Why does a neural network give correct results only on a test dataset?

There is a neural network. She is trained on the FASHION_MNIST dataset. Recognition of test datasets works great, the neural network almost always guesses. But here I decided to download the image of T-shirts and boots from the Internet and submit it to the input of the neural network.
She mistook her boots for a bag, she mistook the first T-shirt for pants, and she mistook the second T-shirt for a bag. It seems to me that somehow I'm converting the image into an array of data incorrectly.

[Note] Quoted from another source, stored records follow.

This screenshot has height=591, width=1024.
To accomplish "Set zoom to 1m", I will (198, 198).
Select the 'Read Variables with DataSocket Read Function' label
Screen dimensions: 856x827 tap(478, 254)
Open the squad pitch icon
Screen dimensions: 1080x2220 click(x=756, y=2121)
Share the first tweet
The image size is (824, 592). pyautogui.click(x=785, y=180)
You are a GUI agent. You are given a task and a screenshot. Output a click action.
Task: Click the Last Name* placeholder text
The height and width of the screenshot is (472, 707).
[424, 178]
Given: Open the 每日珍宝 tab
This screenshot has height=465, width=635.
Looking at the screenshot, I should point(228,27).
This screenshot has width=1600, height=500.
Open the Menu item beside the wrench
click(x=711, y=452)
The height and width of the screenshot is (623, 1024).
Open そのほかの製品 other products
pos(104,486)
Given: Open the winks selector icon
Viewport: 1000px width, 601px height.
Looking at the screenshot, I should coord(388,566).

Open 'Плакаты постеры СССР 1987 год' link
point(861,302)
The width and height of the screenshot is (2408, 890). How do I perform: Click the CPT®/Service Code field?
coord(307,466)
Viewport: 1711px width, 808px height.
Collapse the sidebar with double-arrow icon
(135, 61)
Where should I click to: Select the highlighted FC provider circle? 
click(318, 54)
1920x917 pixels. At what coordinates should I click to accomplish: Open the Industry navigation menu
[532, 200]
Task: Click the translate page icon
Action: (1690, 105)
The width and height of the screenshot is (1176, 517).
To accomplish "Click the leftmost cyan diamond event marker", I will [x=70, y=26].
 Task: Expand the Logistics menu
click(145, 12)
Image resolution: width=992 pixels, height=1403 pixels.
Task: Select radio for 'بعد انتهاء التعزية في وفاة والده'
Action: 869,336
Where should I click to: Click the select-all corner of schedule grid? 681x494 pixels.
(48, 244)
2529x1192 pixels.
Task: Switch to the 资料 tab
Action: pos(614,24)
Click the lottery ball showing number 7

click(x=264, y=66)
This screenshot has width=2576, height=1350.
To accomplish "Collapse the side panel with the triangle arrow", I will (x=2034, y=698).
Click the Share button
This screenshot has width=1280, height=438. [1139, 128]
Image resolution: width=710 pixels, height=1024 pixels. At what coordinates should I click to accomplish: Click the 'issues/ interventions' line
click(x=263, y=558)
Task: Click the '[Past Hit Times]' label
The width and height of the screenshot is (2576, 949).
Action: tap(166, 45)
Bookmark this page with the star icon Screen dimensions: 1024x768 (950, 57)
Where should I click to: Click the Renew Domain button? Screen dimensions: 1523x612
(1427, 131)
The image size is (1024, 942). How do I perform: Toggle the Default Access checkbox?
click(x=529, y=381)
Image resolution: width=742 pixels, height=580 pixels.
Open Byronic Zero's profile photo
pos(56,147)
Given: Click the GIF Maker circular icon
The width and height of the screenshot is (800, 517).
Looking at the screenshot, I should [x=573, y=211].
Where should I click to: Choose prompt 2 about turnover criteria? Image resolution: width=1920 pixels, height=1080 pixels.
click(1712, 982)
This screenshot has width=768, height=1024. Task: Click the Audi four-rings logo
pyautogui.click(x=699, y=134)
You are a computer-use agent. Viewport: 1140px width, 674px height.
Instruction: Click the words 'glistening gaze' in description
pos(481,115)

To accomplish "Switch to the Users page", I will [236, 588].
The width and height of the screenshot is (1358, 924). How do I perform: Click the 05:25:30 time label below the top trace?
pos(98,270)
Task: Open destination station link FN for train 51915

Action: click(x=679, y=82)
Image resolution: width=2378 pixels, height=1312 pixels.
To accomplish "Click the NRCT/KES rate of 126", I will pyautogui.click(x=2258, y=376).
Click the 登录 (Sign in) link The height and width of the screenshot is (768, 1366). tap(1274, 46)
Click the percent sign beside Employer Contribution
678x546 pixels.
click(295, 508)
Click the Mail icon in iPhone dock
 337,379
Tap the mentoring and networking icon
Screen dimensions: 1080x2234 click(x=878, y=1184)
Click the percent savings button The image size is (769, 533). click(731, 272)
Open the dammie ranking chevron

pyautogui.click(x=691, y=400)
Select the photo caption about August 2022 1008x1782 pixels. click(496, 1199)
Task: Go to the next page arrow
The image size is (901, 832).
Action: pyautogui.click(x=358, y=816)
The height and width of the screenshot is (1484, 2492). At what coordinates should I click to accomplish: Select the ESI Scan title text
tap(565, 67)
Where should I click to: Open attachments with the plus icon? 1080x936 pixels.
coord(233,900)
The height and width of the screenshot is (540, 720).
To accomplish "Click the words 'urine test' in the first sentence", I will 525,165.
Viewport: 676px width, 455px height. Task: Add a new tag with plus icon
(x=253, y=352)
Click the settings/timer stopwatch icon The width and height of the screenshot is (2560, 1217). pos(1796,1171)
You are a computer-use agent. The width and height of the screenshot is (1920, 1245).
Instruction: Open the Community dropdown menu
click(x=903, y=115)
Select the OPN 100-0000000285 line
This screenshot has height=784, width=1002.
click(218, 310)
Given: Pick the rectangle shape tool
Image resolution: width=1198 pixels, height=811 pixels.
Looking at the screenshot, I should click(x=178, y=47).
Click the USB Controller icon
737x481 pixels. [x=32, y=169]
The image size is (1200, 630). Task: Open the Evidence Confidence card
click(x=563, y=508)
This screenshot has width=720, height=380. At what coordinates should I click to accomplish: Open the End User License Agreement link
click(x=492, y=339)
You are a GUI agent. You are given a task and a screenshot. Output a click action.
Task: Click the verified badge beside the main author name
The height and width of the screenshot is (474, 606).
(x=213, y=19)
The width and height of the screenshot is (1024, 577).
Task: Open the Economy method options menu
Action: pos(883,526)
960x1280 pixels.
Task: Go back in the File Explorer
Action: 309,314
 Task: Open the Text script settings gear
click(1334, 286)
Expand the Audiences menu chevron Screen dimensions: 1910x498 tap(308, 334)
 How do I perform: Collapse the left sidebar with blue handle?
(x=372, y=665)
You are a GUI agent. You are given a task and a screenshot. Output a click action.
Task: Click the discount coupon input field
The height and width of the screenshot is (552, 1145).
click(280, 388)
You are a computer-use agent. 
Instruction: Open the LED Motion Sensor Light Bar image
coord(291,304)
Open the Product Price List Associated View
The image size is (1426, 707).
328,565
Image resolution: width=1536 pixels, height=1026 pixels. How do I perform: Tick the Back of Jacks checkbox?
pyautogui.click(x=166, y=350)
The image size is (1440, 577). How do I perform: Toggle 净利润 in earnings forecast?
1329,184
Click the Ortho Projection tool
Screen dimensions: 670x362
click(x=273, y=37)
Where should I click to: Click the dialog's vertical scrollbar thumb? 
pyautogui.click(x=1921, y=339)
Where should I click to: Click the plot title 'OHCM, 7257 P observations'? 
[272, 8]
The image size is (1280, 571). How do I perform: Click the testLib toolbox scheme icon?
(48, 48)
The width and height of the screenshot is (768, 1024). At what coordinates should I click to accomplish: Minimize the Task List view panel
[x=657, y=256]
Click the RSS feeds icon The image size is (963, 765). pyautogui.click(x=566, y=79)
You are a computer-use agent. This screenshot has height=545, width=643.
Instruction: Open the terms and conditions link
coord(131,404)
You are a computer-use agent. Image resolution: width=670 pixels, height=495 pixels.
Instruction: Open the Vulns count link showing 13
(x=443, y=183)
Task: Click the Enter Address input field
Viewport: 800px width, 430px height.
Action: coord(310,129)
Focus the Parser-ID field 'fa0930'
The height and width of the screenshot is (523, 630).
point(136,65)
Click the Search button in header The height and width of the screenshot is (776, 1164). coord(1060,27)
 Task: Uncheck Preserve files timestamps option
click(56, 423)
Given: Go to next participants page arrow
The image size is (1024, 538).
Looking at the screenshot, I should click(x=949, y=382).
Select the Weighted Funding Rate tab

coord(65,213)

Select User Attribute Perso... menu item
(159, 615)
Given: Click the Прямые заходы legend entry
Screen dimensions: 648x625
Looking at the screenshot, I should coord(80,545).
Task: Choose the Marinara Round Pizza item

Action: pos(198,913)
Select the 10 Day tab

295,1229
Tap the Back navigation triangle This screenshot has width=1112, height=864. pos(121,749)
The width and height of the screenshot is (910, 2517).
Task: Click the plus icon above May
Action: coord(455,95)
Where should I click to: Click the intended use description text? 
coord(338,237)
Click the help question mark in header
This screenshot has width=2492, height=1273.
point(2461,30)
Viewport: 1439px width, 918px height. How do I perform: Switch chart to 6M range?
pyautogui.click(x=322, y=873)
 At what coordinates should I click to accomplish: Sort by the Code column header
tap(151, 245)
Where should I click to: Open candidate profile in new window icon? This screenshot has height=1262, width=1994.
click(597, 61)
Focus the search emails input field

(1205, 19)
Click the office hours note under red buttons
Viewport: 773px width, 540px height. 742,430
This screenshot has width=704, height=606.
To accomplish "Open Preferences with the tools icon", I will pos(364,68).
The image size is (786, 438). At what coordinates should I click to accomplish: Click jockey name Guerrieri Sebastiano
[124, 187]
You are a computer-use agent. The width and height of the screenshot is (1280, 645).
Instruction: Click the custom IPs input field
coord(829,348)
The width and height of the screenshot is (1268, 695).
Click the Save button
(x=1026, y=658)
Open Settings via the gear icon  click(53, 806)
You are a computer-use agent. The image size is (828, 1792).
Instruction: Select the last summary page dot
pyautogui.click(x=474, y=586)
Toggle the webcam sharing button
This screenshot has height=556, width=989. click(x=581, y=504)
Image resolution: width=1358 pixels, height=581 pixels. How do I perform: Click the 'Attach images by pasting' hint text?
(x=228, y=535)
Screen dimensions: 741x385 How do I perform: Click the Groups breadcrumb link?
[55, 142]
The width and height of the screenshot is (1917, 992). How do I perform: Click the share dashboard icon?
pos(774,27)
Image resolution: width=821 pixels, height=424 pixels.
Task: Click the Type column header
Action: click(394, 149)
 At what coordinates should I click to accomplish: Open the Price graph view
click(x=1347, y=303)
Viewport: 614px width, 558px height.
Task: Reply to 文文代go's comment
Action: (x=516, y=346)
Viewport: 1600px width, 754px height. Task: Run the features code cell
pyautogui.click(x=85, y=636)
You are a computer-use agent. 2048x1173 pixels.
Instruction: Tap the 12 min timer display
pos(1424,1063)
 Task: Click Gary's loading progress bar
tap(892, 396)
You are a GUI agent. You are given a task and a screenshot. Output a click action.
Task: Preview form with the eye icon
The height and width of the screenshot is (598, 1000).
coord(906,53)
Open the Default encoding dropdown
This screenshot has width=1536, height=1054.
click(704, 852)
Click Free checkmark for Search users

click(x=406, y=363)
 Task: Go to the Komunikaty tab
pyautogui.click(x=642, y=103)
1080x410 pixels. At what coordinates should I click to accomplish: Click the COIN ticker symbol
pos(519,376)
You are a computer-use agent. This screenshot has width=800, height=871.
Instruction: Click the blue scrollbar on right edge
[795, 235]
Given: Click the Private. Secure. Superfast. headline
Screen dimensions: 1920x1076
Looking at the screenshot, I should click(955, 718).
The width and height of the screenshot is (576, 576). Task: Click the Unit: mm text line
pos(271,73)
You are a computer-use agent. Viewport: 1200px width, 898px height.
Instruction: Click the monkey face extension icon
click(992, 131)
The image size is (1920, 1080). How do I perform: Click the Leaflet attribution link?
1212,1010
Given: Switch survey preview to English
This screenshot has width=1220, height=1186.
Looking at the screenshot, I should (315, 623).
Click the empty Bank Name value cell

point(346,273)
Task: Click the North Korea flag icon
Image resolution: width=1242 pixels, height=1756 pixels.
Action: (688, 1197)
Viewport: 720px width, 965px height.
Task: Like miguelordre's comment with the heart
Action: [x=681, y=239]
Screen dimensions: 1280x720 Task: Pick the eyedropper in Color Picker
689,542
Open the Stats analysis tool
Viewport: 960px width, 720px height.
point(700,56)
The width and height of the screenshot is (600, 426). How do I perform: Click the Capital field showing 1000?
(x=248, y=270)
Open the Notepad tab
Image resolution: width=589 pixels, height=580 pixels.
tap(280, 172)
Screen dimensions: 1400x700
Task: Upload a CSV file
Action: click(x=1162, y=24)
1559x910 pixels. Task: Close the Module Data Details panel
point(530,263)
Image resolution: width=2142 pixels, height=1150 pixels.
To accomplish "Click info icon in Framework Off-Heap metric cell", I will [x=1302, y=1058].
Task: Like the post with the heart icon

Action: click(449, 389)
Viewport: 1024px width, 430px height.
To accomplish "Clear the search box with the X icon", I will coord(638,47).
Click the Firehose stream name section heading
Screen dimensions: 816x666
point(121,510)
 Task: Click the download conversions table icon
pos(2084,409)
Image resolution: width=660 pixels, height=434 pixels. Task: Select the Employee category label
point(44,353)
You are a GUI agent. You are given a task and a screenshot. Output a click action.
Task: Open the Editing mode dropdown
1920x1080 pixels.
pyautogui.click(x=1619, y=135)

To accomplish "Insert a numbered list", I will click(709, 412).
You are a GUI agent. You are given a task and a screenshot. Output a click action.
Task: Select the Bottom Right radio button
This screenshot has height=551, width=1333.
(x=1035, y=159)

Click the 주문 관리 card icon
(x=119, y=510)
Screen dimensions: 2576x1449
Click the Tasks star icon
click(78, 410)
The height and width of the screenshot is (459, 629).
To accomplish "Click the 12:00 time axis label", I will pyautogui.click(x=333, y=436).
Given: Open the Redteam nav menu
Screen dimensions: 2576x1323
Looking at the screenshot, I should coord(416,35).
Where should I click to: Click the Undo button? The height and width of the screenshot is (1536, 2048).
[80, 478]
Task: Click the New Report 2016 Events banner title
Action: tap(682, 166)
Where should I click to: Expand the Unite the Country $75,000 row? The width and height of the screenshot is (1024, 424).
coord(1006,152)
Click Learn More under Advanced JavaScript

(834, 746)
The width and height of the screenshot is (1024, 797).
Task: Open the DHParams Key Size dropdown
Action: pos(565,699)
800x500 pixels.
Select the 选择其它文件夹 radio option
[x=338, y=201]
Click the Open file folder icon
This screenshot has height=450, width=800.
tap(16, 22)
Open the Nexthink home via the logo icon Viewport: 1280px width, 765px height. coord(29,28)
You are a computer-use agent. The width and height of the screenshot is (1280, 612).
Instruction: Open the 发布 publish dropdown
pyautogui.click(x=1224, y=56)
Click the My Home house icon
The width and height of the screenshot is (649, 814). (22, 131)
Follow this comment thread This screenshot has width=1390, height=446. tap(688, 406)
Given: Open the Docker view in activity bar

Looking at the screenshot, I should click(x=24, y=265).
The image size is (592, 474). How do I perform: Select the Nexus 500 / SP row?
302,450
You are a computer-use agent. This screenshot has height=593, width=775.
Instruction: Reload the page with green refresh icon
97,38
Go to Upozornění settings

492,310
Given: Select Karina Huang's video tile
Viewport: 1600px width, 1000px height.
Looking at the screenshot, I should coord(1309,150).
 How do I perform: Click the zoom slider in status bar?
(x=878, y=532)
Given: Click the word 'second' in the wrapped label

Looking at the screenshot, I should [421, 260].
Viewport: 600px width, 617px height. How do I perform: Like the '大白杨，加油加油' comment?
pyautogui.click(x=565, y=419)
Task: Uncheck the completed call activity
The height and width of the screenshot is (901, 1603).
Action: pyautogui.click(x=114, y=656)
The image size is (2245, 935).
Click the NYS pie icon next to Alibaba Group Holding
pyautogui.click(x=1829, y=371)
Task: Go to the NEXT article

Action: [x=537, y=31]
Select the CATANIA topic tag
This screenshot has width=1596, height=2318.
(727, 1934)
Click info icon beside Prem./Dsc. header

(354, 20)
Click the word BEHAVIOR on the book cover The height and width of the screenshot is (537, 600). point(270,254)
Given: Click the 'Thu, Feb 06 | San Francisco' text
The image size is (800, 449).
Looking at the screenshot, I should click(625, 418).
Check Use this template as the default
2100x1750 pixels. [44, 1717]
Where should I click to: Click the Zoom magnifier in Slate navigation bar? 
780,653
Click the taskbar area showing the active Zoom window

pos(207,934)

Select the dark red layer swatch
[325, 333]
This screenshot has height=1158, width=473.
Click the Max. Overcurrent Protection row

from __future__ import absolute_import, division, print_function, unicode_literals
import tensorflow as tf
from tensorflow import keras
from keras.preprocessing.image import ImageDataGenerator
import numpy as np
import matplotlib.pyplot as plt
from PIL import Image

class_names = ['T-shirt/top', 'Trouser', 'Pullover', 'Dress', 'Coat',
               'Sandal', 'Shirt', 'Sneaker', 'Bag', 'Ankle boot']

config = tf.ConfigProto()
config.gpu_options.allow_growth = True
session = tf.Session(config=config)

model = tf.keras.models.load_model('deeplearn.h5')

train_images = Image.open('1.jpg')
arr = np.asarray(train_images, dtype='uint8')
arr = arr.reshape(28, 28)
predictions = model.predict(arr.reshape(1, 28, 28))
answer = np.argmax(predictions[0])
print(class_names[answer])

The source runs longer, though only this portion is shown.